As Pandolfe, Jean-Philippe Lafont was sadly the weak spot in this ensemble. Despite a long, celebrated career on the continent, this was his Royal Opera début and I fear we caught him too late. Wobbly and hollow of tone, he made heavy weather of a lot of the music and only got a dramatic handle on the part later on after the ball. It is a potentially fabulous role to play and Lafont was very touching in his scenes with DiDonato, but this is not a part for a fading voice. Hopefully it was just an off night.



Otherwise it was uniformly superb. Bertrand de Billy (seen in London far too infrequently) kept the ethereal score swiftly moving and allowed the gorgeous woodwind writing to shine, and this bright, clean textured view of Massenet seemed to match what was on stage. As one would expect from Laurent Pelly, this was a fun, camp, and often extremely funny production, which should bring out the worst from singers trying to be funny. Yet Pelly listens to the music, fitting the outrageous movements so expertly to this busy score, so that the line into unfunny, opera-comedy is never crossed. He also acknowledges that this is a modern, funny libretto, being often bitchy and snide, then charming you unawares with its soulful warmth. Likewise, the music is notable more for its culminative brilliance, rather than individual tunes. In fact, enchanting as the score is, there are no big tunes, like in Werther or La Cenerentola. What stick in the mind are whole scenes like Cinderella's entrance, sadly resigned to her lot, or that hilarious and touching Act 4 duet for her and her gormless but doting father, in many ways the best love duet in the piece.

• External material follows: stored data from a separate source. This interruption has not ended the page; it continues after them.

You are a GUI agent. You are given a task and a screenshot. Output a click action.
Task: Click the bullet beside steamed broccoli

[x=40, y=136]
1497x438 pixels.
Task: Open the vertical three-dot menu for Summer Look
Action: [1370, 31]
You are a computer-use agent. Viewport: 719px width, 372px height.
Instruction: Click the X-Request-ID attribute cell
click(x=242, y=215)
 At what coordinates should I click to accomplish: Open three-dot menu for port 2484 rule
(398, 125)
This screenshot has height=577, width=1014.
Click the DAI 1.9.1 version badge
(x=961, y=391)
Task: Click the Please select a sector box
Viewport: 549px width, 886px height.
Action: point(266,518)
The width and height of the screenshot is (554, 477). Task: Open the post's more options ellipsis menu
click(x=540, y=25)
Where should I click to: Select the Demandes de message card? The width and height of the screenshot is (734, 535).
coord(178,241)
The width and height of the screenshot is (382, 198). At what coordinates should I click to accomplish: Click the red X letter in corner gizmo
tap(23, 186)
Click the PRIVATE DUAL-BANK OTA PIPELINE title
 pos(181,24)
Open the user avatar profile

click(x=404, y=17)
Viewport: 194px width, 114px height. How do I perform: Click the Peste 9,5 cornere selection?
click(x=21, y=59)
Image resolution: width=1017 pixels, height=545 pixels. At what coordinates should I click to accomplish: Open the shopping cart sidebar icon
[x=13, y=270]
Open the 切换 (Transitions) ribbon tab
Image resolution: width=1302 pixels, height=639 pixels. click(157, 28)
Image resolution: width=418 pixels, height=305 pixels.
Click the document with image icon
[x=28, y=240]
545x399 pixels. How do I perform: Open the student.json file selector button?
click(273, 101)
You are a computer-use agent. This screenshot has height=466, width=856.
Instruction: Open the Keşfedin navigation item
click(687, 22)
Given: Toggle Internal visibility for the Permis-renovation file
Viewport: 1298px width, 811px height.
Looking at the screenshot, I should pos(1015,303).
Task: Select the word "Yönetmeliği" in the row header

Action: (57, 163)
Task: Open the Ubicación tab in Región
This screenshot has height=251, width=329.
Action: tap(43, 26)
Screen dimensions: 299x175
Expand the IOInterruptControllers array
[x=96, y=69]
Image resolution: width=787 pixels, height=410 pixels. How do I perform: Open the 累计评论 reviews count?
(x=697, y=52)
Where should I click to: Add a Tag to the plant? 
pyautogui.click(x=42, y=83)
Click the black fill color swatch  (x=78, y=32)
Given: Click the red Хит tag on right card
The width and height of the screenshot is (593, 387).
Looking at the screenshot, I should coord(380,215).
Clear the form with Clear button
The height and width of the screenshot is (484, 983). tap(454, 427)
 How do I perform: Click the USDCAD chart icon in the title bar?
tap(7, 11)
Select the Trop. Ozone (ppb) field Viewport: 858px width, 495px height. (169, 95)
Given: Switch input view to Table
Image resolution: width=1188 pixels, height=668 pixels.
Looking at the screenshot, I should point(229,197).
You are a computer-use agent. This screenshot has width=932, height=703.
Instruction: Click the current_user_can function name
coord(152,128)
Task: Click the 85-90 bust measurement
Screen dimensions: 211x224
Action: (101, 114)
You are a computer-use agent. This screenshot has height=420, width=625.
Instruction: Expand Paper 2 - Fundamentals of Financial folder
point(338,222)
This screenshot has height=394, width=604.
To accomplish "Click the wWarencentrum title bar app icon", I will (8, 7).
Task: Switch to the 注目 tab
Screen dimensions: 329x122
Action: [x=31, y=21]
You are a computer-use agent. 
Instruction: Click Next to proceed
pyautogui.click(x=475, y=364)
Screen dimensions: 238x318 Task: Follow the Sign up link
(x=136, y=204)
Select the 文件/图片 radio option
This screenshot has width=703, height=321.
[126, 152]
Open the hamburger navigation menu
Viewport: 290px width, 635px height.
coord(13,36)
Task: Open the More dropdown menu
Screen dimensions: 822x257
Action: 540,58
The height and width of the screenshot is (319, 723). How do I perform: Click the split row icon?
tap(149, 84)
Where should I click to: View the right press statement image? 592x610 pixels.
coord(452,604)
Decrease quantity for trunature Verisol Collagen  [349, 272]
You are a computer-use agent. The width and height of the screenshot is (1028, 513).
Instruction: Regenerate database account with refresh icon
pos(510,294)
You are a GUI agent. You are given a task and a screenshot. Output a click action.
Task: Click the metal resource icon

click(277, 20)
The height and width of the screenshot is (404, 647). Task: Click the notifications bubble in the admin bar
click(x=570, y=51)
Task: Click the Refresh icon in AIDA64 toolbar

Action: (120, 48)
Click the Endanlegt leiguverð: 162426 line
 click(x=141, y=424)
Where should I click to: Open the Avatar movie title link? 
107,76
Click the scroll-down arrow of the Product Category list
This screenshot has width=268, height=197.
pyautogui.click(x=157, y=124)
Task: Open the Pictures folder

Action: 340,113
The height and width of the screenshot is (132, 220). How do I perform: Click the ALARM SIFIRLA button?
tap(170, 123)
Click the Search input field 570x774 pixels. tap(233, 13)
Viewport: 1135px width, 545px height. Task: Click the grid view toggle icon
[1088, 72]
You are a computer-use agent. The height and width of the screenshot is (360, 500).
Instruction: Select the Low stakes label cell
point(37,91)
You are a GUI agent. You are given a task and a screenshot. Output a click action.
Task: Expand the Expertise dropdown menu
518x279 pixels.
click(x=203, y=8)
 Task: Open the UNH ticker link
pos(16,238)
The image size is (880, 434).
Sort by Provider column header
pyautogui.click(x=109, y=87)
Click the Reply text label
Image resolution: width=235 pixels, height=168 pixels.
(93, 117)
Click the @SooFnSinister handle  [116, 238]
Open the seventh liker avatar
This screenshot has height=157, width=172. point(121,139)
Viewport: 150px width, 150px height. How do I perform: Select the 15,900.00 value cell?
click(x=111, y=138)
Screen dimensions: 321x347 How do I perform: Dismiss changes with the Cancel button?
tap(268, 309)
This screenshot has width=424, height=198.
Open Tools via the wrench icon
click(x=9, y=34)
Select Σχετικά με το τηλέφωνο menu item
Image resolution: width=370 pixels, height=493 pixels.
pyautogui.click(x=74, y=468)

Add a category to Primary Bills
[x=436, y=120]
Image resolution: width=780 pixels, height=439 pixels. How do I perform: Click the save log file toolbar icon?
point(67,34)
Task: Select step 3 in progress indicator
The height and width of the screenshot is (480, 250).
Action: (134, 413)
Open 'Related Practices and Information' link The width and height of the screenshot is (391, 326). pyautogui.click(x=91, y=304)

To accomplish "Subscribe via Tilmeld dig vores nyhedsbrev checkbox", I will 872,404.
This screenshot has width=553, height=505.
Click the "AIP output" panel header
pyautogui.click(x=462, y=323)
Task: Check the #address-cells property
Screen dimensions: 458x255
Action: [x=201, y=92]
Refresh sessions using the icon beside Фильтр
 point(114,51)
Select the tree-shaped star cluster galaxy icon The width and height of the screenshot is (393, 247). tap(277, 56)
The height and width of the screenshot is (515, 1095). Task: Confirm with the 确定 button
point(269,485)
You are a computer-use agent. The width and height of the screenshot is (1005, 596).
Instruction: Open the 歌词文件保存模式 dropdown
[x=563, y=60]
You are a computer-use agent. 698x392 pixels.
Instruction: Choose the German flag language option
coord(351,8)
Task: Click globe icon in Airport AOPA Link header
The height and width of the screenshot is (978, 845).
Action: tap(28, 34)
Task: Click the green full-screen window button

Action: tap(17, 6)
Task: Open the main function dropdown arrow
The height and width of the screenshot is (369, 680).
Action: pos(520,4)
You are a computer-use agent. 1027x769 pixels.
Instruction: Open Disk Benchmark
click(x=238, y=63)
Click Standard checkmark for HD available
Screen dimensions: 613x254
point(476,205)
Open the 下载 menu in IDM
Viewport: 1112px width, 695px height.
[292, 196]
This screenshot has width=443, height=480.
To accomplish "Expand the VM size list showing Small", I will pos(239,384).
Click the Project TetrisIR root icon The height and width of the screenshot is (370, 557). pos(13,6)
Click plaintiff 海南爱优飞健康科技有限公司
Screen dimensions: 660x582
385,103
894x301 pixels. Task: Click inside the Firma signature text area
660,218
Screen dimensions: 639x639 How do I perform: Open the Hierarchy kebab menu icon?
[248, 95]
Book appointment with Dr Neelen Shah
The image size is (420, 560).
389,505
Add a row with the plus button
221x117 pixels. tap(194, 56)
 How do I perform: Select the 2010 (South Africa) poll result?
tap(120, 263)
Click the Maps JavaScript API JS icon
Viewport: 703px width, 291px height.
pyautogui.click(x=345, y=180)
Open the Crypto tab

Despite the obvious draw of the title role, it is an ensemble piece, and with that one exception, I can't really see how Covent Garden could better the cast, so their inevitable DVD of this is a good idea, especially as there is only one (flawed) CD version to compete with. This is the first time I have seen Massenet's work but I genuinely think it superior to Rossini's amiable, flimsy score. There maybe no tune as big or as catchy as “Non più mesta”, but it is the general beauty and texture of the writing that sticks in the mind; silky and magical one moment, astringent and Offenbach-ian the next. The only complaint would be Massenet's (and Pelly's) rather gabbled, happy ending, sealing something that up until then has been bitchy, colorful, magical and funny. Pelly's production, nevertheless, is in complete sync to the score, and although I wouldn't call Cendrillon especially high brow, its sophistication and soulfulness belie Massenet's reputation as the maudlin, syrupy Puccini clone. Not many performances were scheduled but given how packed it was for DiDonato, this star vehicle will be back.